3° Tir coup par coup : Si l’on veut conserver le magasin rempli, il suffit de pousser le sélecteur sur la position « coup par coup ». L’auget-transporteur se trouve alors bloqué en permanence en position haute. Le tir s’effectue alors comme avec un fusil à un coup, en introduisant à chaque fois une cartouche directement dans la chambre.
Ce mécanisme compliqué nécessite un très grand soin dans la fabrication et l’ajustage de ses pièces et est sujet aux enrayages lorsque le fusil est utilisé dans la boue ou la neige ; il est néanmoins parfaitement au point dans le fusil 1886 M93.
Une fois le magasin rempli à 8 cartouches, le tir en répétition est très rapide, mais le rechargement du magasin est très long, ce qui fait que la vitesse moyenne de tir d’un fusil à magasin tubulaire du type Kropatschek n’est guère supérieure à celle obtenue avec une arme à un coup.
Longueur totale : 1,307 m sans baïonnette ; 1,82 m avec sa baïonnette.
Longueur du canon : 0,800 m.
Calibre : 8 mm.
Poids : 4,18 kg, magasin vide.
Epée-baïonnette à lame quadrangulaire à pans évidés, longueur totale : 0,638 m.
Système de répétition : magasin de 8 cartouches en ligne sous le canon.
Canon rayé de 4 rayures à gauche, pas de 24 cm.
Hausse à gradins et planchette : gradins correspondant aux distances comprises entre 400 et 800 mètres. But en blanc de 250 mètres avec planchette de hausse rabattue vers l’avant. Le curseur porte un troisième cran de mire utilisé pour les distances de 900 à 2 400 mètres lorsque la planchette est relevée.

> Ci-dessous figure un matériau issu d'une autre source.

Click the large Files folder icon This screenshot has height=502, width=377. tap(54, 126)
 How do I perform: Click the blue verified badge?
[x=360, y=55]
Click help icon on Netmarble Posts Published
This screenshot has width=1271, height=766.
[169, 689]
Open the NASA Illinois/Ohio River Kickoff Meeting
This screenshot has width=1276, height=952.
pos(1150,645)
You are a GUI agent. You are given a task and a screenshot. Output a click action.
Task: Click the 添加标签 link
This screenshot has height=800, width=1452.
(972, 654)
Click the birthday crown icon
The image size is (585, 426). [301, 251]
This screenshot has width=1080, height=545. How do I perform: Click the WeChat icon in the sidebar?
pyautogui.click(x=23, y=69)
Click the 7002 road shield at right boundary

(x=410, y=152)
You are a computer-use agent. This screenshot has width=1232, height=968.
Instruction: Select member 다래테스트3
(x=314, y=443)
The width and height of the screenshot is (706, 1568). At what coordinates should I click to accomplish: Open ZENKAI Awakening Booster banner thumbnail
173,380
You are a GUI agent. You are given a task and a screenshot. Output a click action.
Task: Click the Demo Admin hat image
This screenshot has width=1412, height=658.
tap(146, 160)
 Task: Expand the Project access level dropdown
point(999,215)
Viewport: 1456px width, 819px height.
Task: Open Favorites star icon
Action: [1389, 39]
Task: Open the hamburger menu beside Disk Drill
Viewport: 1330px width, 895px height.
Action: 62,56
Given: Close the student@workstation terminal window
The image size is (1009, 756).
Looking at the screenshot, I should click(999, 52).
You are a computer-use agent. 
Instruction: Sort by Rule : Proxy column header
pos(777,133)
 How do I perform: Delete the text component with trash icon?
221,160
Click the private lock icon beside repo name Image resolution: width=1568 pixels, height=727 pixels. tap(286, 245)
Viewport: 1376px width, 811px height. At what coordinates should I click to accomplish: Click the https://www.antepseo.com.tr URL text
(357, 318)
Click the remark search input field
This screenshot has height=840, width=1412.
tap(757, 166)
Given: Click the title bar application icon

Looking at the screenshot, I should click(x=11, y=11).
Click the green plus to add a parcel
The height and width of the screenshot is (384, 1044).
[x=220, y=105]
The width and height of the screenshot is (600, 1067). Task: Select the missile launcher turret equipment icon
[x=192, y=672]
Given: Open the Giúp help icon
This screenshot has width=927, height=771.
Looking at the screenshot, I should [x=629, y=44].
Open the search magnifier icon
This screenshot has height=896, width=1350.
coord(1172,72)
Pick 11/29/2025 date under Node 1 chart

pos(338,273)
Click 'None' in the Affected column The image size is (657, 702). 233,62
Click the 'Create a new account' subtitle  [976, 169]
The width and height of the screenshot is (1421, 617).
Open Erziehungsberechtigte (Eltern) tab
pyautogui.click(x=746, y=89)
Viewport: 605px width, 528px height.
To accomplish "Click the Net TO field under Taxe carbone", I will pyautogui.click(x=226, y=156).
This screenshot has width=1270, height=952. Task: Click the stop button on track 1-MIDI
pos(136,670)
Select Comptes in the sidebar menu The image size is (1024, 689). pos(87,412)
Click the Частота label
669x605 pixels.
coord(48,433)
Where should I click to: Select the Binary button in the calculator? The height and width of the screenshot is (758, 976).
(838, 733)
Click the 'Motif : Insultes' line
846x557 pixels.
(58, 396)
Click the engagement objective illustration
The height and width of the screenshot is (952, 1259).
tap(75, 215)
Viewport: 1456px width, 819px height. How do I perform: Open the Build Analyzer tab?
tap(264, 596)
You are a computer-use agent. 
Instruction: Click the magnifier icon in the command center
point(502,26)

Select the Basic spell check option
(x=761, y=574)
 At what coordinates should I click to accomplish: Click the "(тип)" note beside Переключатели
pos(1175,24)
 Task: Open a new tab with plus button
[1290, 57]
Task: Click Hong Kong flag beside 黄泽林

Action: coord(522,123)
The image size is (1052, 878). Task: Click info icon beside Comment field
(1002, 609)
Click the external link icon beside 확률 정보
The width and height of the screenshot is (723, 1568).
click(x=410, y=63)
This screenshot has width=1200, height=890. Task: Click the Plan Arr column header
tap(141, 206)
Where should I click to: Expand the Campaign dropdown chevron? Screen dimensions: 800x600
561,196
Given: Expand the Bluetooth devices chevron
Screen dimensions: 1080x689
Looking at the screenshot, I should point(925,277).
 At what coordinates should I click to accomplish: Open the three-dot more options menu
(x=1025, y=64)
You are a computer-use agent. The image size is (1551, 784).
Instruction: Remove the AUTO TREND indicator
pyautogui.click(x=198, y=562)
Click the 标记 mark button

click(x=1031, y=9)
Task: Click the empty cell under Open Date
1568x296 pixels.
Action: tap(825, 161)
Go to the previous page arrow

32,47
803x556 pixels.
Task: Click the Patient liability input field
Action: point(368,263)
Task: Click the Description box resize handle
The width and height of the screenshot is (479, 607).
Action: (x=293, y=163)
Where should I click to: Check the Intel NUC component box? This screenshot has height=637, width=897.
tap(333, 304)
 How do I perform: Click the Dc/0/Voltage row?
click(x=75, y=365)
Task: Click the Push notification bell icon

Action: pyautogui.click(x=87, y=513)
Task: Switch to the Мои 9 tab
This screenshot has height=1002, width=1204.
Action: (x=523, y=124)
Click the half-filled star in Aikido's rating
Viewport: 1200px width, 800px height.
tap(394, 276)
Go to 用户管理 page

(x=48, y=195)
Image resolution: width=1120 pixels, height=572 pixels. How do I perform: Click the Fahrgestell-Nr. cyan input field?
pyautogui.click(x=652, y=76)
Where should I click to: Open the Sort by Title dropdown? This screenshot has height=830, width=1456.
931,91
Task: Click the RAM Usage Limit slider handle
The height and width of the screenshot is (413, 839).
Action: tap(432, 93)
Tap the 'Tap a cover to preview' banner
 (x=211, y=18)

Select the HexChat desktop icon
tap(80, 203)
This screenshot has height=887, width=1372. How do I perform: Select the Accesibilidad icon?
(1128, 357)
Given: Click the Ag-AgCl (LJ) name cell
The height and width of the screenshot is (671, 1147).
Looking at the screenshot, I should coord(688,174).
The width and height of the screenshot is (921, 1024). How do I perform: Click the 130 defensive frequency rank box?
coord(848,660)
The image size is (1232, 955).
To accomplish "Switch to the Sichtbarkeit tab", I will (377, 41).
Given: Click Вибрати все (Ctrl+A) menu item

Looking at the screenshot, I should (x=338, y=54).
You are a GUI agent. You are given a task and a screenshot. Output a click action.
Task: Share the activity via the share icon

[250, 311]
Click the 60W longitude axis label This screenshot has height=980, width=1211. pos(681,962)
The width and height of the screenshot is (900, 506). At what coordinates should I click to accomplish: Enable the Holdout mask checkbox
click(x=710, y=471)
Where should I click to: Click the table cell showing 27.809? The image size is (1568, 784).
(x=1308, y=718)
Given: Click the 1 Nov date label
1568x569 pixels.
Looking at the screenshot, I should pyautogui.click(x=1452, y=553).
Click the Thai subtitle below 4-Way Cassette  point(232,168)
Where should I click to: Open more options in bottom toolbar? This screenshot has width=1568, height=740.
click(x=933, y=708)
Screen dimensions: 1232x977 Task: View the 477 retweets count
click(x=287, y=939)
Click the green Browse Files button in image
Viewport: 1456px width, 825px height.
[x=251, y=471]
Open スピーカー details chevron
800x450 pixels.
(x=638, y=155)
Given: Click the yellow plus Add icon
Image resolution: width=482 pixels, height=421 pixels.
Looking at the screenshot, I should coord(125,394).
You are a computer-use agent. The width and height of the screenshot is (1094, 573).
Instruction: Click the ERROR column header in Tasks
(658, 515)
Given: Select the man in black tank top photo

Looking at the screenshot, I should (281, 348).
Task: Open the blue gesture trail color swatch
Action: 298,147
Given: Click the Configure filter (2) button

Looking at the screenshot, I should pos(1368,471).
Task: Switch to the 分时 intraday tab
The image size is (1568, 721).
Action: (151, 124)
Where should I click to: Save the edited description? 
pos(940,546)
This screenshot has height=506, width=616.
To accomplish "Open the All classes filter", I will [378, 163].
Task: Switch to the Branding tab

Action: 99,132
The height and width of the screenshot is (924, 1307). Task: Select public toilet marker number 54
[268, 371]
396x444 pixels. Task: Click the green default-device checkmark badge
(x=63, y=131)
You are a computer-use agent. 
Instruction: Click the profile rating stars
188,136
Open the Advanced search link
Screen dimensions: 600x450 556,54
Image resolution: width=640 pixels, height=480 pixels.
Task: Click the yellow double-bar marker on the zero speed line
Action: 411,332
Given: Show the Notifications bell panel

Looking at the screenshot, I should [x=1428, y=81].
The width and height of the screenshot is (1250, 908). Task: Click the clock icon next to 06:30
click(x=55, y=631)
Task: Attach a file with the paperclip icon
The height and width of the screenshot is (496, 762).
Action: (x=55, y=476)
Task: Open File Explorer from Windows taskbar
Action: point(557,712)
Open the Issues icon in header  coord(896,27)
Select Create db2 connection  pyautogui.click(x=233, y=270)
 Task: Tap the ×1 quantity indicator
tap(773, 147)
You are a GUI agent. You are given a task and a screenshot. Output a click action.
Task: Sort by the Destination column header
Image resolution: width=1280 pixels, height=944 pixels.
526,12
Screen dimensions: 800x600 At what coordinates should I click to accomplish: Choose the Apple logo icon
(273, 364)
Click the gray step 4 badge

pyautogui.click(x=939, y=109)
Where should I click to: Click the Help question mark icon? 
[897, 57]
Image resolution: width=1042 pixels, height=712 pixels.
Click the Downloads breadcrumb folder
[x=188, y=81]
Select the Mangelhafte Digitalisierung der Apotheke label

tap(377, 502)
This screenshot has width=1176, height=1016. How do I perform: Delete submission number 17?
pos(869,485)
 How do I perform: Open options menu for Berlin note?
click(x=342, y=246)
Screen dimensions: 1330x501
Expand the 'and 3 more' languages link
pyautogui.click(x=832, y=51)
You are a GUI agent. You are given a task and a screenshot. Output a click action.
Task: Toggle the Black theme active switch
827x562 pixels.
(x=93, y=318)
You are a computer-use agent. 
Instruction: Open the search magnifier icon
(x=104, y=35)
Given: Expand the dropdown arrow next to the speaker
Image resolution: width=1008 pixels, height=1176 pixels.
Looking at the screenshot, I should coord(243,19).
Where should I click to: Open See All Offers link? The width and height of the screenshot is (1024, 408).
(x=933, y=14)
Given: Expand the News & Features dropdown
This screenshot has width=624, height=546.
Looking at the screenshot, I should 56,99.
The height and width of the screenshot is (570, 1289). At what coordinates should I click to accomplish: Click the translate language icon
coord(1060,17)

Le canon et la boîte de culasse sont soigneusement bronzés, la culasse mobile est en acier poli. L’épée-baïonnette a la forme d’une longue aiguille, elle est composée d’une lame quadrangulaire en acier poli, d’une poignée entièrement métallique et d’une croisière avec douille et quillon en acier. Le fourreau est bronzé.
Modification de 1893 : Elle consiste essentiellement dans l’adjonction d’un « tampon-masque » sur la tête de culasse, pour mieux protéger le tireur contre d’éventuelles projections de gaz suite à rupture de culot de la cartouche, et dans l’adoption d’un pied à griffes pour la hausse. Cette transformation a été systématiquement apportée aux fusils 1886 qui prirent alors leur appellation définitive de « Fusil 1886 M93 ».